ABOUT THIS EXERCISE:
Out of the listing below, copy every line that carries the string "computer".

══ DATA EXTRACTS

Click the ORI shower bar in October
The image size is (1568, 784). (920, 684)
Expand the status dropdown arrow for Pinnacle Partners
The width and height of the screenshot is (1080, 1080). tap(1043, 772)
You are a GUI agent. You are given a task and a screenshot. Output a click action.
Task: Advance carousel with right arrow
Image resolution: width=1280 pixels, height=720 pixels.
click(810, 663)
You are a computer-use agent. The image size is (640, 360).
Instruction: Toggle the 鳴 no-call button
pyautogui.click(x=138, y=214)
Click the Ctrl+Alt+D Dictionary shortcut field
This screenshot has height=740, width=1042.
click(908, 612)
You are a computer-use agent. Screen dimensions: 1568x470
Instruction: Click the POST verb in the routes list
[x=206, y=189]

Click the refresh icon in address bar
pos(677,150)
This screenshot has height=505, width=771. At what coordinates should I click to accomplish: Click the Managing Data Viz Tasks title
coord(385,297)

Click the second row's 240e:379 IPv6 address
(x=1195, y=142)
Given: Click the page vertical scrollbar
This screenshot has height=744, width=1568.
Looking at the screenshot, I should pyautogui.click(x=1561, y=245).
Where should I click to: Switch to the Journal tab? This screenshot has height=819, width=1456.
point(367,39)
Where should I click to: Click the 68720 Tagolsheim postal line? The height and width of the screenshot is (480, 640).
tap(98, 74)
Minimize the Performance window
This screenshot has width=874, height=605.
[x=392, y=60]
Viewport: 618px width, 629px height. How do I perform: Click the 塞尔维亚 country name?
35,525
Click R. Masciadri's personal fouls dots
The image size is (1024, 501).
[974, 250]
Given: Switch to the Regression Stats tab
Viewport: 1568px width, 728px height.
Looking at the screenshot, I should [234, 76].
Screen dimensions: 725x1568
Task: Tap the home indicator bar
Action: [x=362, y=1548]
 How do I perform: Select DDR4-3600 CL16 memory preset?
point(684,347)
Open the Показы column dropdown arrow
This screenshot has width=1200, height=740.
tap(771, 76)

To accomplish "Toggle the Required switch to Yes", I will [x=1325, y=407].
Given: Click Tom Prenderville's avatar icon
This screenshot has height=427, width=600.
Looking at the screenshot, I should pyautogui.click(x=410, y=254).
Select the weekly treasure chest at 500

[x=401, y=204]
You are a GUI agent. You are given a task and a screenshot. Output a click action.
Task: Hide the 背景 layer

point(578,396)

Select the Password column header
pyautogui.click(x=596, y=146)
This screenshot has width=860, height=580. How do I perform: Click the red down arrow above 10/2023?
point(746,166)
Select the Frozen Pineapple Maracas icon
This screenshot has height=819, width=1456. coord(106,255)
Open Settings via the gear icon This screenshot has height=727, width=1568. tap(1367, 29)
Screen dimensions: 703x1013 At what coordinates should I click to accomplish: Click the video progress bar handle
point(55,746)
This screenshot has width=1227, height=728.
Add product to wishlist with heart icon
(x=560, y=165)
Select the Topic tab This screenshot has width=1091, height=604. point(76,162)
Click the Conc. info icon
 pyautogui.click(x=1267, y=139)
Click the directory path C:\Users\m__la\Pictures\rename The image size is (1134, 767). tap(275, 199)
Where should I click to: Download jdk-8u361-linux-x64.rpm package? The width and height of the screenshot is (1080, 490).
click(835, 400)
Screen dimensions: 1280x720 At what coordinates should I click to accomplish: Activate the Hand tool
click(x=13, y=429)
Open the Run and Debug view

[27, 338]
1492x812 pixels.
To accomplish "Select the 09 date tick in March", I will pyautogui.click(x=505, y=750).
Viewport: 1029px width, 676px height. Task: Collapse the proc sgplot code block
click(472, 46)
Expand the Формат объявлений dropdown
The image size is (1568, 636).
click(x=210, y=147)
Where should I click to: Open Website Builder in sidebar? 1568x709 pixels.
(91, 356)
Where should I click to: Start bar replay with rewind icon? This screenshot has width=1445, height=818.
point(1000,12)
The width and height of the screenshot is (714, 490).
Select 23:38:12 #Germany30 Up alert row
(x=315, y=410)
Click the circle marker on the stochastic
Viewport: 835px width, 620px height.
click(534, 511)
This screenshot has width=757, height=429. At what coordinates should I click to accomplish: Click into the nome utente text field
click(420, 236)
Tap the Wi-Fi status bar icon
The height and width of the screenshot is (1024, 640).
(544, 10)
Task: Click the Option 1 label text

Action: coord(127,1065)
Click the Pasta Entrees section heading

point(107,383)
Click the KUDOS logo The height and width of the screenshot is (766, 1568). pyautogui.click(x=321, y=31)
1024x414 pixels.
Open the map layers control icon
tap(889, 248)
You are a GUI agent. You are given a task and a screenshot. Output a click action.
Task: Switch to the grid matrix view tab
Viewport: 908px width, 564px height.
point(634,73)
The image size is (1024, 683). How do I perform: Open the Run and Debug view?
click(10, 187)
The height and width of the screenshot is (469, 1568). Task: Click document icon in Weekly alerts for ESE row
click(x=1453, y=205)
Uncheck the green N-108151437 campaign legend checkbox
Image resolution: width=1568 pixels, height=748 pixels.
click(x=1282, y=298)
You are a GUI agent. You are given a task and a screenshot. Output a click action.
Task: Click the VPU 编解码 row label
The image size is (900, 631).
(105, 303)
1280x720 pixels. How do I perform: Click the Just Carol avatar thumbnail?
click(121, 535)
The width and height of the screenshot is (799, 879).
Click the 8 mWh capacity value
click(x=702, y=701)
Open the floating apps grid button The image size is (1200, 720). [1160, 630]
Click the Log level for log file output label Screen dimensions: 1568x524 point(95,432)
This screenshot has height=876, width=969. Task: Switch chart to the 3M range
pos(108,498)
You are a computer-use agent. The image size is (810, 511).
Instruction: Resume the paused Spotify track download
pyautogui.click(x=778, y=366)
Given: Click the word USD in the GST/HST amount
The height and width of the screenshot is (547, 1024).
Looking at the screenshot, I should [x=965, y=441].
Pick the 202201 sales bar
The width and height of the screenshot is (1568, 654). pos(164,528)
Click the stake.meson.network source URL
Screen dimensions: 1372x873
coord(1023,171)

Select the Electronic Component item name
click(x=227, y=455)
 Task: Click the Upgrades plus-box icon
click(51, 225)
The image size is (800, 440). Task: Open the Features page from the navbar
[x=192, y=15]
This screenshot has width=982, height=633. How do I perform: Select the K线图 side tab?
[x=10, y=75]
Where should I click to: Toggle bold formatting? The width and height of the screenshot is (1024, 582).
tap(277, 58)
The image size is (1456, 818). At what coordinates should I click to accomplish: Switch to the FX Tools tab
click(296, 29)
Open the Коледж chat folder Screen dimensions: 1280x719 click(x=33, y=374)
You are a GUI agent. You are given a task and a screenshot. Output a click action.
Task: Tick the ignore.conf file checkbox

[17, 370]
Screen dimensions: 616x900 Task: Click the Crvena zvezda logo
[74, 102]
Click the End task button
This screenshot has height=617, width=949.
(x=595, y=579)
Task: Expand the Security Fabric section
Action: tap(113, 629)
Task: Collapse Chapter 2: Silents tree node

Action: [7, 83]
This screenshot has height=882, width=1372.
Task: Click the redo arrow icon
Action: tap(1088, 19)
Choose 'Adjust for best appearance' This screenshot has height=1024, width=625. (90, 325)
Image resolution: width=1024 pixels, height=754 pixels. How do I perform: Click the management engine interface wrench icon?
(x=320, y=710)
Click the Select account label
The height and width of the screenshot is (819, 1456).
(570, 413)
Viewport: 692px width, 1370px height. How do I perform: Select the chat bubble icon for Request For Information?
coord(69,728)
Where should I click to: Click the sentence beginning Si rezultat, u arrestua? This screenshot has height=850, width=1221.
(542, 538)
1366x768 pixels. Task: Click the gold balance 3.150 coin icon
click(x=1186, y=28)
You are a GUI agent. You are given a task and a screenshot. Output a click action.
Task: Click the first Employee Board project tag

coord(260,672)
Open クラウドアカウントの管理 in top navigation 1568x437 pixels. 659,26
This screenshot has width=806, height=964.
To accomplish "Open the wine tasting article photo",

════

RESULT OF THE EXERCISE:
You are a computer-use agent. The image size is (640, 360).
You are a computer-use agent. Screen dimensions: 1568x470
You are a computer-use agent. The image size is (810, 511).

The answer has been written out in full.